En décembre 2019, soit près d’une année après le début de ce mouvement, une élection présidentielle a été organisée, sans drainer des foules d’électeurs. Un nouveau président, en l’occurrence, Abdelmadjid Tebboune, a été élu au premier tour en devançant largement ses concurrents. Mais la mobilisation de la rue est restée intacte, des mois durant, malgré, comme le souligne la Ligue algérienne pour la défense des droits de l'homme (LADDH) dans une déclaration signée avec d'autres ONG nationales et étrangères, « la répression systématique qui a ciblé les activistes » et le « verrouillage des champs médiatique et politique ».
- Pandémie, suspension des marches et arrestations
Pourtant, les responsables du nouveau pouvoir avaient salué, dès les premières semaines du Hirak, "les bienfaits de ce mouvement qui a sauvé le pays d’une véritable catastrophe". Il est même inscrit dans le préambule de la nouvelle constitution, adoptée en novembre 2020, sous le titre de "Hirak béni". Mais pendant ce temps, l’étau a commencé à se resserrer sur le mouvement, qui a été contraint de suspendre ses marches en raison de la pandémie de Covid-19 qui s’est propagée dans le pays, dès le début du mois de mars 2020.

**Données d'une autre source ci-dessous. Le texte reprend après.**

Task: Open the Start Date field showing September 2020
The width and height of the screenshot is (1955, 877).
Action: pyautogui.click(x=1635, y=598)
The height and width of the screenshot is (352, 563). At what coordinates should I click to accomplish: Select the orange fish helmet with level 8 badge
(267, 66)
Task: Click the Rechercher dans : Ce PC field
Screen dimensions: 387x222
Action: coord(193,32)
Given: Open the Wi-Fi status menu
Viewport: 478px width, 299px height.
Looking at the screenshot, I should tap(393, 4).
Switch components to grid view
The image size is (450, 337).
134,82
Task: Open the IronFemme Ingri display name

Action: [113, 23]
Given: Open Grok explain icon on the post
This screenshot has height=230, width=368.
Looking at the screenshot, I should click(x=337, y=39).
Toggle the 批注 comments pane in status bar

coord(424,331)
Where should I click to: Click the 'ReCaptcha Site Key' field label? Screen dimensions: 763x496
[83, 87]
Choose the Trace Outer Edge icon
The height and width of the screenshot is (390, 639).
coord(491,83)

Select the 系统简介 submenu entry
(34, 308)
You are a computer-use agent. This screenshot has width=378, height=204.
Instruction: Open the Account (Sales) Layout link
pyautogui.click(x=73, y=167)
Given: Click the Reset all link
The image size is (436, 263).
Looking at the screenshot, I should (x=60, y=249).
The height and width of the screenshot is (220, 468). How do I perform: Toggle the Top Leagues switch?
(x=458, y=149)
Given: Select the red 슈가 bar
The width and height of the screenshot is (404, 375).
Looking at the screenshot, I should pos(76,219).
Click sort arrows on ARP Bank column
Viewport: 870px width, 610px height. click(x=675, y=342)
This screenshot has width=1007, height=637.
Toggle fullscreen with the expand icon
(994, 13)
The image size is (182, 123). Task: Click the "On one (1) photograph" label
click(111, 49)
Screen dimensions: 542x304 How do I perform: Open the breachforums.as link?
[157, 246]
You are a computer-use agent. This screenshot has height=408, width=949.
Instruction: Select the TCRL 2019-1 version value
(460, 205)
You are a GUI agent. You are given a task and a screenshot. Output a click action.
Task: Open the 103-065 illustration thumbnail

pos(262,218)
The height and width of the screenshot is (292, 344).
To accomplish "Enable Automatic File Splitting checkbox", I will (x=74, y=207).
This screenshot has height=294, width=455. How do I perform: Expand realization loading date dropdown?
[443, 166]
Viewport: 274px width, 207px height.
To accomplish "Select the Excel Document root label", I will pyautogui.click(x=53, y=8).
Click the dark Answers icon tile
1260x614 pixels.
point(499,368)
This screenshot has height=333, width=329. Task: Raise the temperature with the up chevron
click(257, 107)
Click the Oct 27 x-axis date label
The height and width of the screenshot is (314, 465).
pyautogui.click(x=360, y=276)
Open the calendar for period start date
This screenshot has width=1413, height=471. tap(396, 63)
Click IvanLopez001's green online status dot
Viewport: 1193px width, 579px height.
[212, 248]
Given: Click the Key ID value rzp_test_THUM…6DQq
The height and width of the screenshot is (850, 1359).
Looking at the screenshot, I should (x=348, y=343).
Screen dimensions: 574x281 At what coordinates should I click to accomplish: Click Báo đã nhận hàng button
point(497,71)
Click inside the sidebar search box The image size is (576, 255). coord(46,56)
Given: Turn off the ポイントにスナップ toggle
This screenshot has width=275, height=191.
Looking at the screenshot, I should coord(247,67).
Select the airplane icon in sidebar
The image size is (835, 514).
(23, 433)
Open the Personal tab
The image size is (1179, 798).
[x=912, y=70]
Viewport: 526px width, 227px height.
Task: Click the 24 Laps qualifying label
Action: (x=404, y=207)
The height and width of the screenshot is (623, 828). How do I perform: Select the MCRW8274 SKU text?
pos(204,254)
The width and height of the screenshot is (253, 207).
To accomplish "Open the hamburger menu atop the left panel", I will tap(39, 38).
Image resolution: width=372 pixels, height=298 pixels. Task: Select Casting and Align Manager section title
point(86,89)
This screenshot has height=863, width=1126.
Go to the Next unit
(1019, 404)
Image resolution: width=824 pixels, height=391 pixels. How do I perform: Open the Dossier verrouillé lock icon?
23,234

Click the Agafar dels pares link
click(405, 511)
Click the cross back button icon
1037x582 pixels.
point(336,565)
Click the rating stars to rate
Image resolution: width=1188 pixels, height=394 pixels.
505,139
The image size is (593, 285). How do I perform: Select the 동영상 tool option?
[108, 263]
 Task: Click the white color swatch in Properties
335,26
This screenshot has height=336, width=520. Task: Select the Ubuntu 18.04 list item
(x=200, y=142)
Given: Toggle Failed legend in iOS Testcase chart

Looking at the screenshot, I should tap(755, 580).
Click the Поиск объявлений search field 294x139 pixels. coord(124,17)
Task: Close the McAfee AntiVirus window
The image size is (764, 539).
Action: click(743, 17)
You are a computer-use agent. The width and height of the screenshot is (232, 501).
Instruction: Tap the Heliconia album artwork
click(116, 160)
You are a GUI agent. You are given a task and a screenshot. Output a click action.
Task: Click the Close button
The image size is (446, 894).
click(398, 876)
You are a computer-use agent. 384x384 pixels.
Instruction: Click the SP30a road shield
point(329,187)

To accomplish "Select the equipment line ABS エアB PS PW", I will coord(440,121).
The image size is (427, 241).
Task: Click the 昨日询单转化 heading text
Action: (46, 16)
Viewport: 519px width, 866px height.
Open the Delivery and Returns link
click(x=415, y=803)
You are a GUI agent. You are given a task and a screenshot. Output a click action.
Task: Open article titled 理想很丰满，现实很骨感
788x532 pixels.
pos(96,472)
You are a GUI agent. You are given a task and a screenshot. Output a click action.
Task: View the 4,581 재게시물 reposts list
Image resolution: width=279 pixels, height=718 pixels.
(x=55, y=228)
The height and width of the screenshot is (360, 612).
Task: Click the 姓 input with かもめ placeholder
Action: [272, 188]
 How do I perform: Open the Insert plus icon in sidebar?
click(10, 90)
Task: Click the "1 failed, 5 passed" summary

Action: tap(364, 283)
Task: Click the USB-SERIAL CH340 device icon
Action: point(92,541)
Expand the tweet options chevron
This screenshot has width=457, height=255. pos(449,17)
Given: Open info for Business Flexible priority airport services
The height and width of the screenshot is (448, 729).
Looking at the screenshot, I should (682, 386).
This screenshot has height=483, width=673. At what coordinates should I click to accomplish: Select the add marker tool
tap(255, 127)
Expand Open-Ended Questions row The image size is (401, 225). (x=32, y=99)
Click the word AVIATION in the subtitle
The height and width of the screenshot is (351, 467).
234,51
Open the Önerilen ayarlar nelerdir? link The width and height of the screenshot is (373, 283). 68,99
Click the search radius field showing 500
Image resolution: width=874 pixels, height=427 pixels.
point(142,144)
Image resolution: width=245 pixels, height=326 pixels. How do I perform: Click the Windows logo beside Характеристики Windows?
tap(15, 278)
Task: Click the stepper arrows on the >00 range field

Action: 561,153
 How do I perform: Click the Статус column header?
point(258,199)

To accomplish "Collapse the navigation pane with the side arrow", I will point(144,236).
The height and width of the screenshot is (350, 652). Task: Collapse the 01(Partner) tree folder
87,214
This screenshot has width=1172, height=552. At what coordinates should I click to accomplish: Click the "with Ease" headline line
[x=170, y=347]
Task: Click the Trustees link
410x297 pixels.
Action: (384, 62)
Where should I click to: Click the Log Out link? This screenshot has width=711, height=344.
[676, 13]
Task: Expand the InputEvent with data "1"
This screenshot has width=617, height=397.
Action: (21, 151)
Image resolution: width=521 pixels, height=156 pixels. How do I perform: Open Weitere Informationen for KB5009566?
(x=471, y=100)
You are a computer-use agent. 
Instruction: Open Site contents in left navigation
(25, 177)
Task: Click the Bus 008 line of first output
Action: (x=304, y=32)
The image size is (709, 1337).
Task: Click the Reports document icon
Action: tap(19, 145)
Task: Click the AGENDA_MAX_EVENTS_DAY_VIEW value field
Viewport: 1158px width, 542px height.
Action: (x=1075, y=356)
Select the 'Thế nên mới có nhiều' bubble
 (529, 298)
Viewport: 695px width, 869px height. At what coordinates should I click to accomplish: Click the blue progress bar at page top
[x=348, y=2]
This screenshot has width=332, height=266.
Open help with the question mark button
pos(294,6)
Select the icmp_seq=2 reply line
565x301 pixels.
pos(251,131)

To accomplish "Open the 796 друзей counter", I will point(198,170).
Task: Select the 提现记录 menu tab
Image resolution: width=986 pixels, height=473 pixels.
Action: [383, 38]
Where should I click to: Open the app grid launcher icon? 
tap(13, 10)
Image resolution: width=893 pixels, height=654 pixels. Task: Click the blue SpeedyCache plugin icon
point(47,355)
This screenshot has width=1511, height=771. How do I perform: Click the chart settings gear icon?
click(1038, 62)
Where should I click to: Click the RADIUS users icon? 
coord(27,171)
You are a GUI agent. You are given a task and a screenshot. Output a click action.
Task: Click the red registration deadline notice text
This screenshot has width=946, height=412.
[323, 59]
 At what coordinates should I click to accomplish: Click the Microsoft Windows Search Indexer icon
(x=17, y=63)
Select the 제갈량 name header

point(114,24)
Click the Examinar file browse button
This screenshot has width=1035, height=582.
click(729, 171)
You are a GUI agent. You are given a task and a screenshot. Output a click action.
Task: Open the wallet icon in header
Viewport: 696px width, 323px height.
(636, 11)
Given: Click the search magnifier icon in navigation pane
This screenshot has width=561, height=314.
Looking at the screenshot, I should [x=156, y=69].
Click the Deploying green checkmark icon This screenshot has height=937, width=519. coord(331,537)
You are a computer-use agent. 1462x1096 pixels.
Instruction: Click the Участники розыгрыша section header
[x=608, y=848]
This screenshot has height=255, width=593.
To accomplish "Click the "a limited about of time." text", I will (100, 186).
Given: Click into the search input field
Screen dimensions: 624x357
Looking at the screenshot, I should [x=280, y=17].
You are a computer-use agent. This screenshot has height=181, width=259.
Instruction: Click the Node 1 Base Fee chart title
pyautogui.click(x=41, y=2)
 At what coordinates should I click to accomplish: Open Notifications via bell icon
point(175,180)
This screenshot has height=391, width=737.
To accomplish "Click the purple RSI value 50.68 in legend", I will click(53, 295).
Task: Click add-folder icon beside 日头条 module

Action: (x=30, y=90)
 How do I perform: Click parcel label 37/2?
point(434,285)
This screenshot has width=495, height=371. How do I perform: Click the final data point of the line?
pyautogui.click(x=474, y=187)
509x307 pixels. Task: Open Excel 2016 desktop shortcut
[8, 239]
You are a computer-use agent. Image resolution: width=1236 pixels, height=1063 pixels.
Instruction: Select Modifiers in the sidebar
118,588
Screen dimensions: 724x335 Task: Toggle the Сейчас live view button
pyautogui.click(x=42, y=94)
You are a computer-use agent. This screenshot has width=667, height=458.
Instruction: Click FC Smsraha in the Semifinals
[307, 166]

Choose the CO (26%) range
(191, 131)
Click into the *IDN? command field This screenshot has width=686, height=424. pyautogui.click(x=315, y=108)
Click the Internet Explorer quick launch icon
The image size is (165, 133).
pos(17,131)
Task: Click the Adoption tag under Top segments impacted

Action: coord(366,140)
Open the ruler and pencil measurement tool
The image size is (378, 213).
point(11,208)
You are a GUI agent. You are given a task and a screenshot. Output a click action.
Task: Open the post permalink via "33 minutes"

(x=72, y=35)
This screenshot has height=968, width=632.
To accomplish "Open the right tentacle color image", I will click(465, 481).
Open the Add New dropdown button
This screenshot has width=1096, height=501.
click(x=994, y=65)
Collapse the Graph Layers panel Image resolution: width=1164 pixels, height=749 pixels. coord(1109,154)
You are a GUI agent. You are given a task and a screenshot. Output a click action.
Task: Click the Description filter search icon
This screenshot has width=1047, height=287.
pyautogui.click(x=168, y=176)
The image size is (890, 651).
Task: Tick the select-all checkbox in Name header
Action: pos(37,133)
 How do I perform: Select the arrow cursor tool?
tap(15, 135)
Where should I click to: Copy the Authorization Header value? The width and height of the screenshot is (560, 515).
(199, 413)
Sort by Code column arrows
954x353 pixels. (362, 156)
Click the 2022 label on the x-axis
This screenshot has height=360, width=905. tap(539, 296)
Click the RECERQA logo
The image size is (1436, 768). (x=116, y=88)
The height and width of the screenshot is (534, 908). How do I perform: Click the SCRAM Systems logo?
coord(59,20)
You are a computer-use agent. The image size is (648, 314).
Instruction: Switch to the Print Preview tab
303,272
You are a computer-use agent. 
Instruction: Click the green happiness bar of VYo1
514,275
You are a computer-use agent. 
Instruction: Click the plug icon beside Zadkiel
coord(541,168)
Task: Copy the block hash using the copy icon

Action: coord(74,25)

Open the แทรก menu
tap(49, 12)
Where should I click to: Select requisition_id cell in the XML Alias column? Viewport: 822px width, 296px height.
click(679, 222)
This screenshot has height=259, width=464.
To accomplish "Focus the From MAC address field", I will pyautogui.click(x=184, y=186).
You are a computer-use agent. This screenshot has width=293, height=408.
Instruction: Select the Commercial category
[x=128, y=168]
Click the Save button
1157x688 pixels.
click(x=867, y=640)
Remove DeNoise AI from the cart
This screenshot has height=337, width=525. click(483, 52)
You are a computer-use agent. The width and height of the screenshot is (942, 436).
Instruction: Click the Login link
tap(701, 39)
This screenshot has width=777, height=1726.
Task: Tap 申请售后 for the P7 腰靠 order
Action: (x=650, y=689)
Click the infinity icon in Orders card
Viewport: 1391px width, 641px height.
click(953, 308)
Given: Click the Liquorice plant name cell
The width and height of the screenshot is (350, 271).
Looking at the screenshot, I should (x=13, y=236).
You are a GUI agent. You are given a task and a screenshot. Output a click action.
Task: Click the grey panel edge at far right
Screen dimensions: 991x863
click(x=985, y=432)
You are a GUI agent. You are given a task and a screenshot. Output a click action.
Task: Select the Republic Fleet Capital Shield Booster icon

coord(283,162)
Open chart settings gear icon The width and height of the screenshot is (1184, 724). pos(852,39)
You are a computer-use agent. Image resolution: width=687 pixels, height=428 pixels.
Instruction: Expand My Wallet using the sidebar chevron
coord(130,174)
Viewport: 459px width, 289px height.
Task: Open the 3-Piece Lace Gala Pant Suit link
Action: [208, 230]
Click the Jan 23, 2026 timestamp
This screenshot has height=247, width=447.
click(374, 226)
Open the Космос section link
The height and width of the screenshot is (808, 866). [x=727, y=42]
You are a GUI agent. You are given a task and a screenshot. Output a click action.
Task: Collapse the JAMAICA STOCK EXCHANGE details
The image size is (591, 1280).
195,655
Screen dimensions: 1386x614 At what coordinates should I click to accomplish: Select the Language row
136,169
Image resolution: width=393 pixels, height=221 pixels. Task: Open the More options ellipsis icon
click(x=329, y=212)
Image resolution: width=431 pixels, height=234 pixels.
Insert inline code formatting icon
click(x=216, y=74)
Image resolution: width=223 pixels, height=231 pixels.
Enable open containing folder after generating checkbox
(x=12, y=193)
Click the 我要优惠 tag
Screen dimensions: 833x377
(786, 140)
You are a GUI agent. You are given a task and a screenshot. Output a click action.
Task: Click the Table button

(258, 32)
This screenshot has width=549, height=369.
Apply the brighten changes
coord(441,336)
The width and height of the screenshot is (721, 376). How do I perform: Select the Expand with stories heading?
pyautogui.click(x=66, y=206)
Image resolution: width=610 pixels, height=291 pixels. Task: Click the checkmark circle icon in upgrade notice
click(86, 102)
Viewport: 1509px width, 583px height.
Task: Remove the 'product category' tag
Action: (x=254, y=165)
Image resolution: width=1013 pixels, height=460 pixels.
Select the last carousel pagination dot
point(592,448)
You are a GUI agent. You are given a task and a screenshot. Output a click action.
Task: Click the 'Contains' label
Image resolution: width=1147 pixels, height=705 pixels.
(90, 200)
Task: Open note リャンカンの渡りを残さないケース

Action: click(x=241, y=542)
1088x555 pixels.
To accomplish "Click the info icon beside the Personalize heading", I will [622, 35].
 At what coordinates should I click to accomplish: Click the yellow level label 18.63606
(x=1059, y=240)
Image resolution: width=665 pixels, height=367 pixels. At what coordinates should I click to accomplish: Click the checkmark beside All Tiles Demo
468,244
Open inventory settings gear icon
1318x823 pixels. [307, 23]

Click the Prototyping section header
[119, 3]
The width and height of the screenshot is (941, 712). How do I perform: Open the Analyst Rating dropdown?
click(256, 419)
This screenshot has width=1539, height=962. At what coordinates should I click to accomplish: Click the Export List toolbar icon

Profitant de cette « trêve sanitaire », le pouvoir a multiplié des arrestations d’activistes et de militants, considérés comme les plus influents du mouvement. Cette stratégie se poursuit toujours, avec l’emprisonnement, selon le Comité national pour la libération des détenus d'opinion (CNLD), de plus de 300 personnes accusées « d’incitation à attroupement non-armé » et « d’atteinte à l’unité nationale ». Parmi ces détenus, il y a des hommes politiques, des avocats et des journalistes.
« Cette politique vise à enterrer définitivement le Hirak. Mais elle est contreproductive. Les élites politiques et militaires ont fait perdre au pays une opportunité historique d’aller vers une transition politique en douce, si elles avaient décidé de construire sur les valeurs du Hirak », souligne le sociologue Nacer Djabi, dans une contribution publiée, dimanche 21 février, par le quotidien londonien Alquds Al-Arabi.
Ce n’est pas l’avis du pouvoir algérien qui pense que le Hirak « a été dévié de sa trajectoire ». Pour le Président Tebboune, dans une déclaration faite dimanche à partir du Qatar où il était en visite d’Etat, « la démocratie responsable est un objectif à atteindre pour l’Algérie, mais il faut faire la différence entre la liberté d’expression et l’invective ». Cet argument est rejeté par les partis et des acteurs de l’opposition qui "appellent au respect de la volonté populaire et à l’arrêt de la répression".
« La voie d’une solution à la crise politique du pays existe toujours. Elle passe par la soumission du pouvoir de fait actuel à la volonté du peuple algérien et à ses exigences démocratiques et sociales et ce par la promulgation, dès maintenant, de mesures politiques qui pourraient constituer un prélude à l’ouverture d’un débat national démocratique et sans exclusion permettant la participation de tous les courants politiques et l’expression de toutes les opinions citoyennes du peuple algérien », estiment les forces du Pacte pour l’alternative démocratique (PAD), une coalition de plusieurs partis de la mouvance démocratique, dans un communiqué rendu public à la veille de la commémoration de ce 3e anniversaire du Hirak.